Blog | Thursday, September 26, 2013

AAFP: Everything can kill you.


A guy who waterproofs boats for a living suddenly comes down with flu-like symptoms.
A retired man who likes to strip furniture in his basement has multiple myocardial infarctions, the last fatal.
An Alzheimer's patient has toxic levels of heavy metals in her blood after pottery class at a day program.

Finding toxic causes for illness can require a physician to use his detective skills, Peter Ziemkowski, MD, an associate professor of family medicine at Western Michigan University, explained this morning. (I'm at the American Academy of Family Physicians annual meeting in San Diego today and tomorrow.)

He offered those three anecdotes (and others, including a hiker who got too close for his health to a beaver dam and the infamous Colorado popcorn-sniffer) to emphasize the importance of getting a thorough history from patients who may be presenting with a toxic exposure.

In the first case, the patient had smoked a cigarette, which heated up the waterproofing material on his hands and released dangerous fumes.
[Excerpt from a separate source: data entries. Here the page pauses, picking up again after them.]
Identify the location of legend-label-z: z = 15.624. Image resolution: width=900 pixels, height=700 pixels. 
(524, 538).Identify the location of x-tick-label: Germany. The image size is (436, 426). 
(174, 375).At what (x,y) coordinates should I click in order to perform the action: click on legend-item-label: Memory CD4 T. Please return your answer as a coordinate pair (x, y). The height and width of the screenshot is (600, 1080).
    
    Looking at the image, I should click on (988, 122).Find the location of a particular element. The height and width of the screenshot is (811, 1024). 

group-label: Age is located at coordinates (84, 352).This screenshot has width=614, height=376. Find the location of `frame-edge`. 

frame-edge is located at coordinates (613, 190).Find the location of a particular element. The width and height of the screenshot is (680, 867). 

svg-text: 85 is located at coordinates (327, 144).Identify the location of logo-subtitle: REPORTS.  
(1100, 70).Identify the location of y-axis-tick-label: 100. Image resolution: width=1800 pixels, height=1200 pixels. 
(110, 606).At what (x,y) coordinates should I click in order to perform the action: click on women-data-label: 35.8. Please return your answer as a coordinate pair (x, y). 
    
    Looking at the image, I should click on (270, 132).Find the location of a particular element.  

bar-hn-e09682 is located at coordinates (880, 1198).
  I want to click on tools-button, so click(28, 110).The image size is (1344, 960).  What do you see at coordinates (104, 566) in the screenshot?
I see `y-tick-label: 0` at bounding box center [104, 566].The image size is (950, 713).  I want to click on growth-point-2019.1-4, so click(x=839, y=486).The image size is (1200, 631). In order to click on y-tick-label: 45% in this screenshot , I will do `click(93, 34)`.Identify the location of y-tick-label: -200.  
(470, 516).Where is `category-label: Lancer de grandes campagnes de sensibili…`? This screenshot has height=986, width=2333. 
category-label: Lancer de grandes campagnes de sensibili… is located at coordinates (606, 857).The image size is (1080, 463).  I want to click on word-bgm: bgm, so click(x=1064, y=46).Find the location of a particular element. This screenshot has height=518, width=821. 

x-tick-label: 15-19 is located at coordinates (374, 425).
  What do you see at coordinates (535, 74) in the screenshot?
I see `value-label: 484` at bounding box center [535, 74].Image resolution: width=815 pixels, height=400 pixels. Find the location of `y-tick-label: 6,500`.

In the second case, the patient could potentially have saved by his physicians' recognition that paint thinner in a confined environment can cause ischemia. And the third patient had drunk down a Dixie cup of ceramic glaze, which wouldn't be harmful at the time of manufacture, but changes chemical structure when it's left on the shelf.

So pay attention, and don't be afraid to look up potential exposures you don't know about, Dr. Ziemkowski advised.

He also provided some reassurance about a couple exposures you and your patients might have been fearing. First, don't worry about that popcorn chemical (diacetyl)—most of the microwave popcorn companies have taken it out of their recipes. Second, there is a scary black mold (stachybotrys) that can cause serious respiratory problems, but there are lots of other common molds (which won't hurt immunocompetent people) that are also black. Inconveniently, the only way to distinguish them is to have a lab run a culture.